— Start of EXCERPT —

Power Rangers is a property that exists solely because of recycling. When the Japanese kaiju/martial arts show Super Sentai from the Japanese studio Saban sought out American distribution, the American creators literally just filled in the blanks of the giant monster fight scenes with all American “Teenagers With Attitude” scenes to make it palatable to the elementary school audience. So, there’s not too much sanctity to the American rebranding of Super Sentai to worry about when viewing 2017’s film reboot Power Rangers. It was a silly 90s kid show scrapped together to sell toys. The bigger question with the new attempt is whether or not it can carve its own identity. Would this be a faithful reimagining to the point of too much fan service or a dark reboot that removes the basic fun required for the project?
Weirdly… the major issue with this reboot is a bit of both. Power Rangers director Dean Israelite casts a literal dark shadow over the proceedings. Most every frame has the darkest possible Instagram filter over it. The intent seems to be giving the scenes of these kids interacting a grounding in reality, but it clashes with the broader elements of comedy and sci-fi action. It’s this contrast that seems to signify a clear lack of cohesion with the vision of the project. This makes sense, given Israelite, Saban, Lionsgate and five different screenwriters all had input. Hell, they clearly even had influence from Krispy Kreme donuts, who end up becoming vital to the clunky action climax. These visions don’t gell consistently, resulting in a jumbled mess overall.

— End of EXCERPT —

* [OBJECTIVE]: According to the Power Rangers review, whose donuts become vital to the action climax of the 2017 film?

— Start of RECORDS SHOWN —

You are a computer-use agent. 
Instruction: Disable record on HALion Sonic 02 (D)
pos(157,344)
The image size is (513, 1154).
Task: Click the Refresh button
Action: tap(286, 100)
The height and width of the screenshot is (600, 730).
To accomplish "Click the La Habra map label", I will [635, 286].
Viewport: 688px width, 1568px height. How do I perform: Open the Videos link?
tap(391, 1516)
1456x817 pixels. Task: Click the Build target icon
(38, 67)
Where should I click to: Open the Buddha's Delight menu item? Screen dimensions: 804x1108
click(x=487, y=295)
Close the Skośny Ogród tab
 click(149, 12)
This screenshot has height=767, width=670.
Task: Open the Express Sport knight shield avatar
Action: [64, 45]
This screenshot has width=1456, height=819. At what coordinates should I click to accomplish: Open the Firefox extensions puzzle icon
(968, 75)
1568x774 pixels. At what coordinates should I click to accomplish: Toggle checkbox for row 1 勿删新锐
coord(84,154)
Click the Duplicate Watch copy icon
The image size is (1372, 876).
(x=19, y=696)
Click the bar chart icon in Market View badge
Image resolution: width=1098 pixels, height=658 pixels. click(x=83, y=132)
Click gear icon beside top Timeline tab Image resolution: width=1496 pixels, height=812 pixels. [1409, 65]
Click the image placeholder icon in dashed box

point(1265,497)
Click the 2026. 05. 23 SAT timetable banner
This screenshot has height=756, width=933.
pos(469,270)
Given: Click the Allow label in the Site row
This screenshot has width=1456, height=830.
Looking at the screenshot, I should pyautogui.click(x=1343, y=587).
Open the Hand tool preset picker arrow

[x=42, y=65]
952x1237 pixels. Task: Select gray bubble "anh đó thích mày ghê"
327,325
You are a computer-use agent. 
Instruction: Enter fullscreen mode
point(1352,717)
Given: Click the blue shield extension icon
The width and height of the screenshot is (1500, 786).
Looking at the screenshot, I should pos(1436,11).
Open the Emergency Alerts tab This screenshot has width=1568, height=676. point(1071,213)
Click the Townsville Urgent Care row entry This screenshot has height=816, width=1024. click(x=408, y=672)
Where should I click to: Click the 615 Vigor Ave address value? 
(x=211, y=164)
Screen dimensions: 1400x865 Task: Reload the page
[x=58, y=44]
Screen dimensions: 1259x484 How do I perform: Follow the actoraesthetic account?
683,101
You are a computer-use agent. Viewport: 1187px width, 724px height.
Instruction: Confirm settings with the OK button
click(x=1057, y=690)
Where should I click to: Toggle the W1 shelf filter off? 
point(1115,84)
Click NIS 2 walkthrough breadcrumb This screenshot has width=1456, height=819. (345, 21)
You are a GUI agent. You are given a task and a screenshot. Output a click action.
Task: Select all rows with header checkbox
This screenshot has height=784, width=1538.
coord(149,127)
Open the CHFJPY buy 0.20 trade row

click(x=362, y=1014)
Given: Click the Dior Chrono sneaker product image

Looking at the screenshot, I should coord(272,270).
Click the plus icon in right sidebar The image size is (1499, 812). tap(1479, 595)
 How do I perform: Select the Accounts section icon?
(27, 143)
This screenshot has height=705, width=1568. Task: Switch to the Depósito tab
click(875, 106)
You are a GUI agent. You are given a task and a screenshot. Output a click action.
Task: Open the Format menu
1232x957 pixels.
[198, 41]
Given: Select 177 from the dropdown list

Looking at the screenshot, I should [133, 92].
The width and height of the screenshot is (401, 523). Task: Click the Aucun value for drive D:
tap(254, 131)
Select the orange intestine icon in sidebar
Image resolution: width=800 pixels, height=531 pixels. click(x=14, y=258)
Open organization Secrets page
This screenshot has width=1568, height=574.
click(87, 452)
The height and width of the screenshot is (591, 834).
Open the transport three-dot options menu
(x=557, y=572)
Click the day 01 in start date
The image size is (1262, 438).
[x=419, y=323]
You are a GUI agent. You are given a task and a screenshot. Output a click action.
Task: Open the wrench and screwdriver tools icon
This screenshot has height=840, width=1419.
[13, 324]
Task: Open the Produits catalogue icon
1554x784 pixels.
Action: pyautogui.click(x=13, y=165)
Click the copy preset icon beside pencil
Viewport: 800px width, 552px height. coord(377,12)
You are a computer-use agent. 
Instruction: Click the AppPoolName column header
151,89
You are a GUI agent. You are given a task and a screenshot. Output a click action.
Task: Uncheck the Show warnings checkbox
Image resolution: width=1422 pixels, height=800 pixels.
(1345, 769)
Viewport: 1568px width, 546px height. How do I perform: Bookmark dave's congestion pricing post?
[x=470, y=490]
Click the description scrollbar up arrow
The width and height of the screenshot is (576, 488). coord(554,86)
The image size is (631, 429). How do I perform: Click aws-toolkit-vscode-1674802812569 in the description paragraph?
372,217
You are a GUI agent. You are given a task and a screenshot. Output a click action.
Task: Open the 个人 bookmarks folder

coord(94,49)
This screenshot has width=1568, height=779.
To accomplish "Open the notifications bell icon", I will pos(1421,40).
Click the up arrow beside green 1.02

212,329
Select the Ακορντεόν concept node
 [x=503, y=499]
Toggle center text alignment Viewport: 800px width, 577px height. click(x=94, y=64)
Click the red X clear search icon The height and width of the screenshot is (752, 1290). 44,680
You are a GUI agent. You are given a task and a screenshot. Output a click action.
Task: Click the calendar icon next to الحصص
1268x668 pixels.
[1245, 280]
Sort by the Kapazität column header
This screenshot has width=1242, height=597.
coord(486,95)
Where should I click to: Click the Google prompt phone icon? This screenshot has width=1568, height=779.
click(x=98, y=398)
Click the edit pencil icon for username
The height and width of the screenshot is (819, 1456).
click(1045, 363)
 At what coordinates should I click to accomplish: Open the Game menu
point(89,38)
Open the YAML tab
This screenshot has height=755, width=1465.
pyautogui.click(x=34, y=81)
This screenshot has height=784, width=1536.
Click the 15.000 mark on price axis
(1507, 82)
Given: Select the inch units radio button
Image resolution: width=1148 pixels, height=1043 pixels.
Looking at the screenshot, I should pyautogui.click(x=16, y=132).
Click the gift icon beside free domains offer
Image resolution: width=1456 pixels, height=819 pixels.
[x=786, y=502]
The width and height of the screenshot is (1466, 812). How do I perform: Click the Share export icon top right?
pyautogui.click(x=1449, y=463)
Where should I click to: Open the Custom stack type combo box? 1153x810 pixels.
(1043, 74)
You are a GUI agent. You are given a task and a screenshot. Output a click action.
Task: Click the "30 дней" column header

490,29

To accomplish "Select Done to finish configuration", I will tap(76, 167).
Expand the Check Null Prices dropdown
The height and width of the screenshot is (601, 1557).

— End of RECORDS SHOWN —

* [CORRECT ANSWER]: Krispy Kreme's.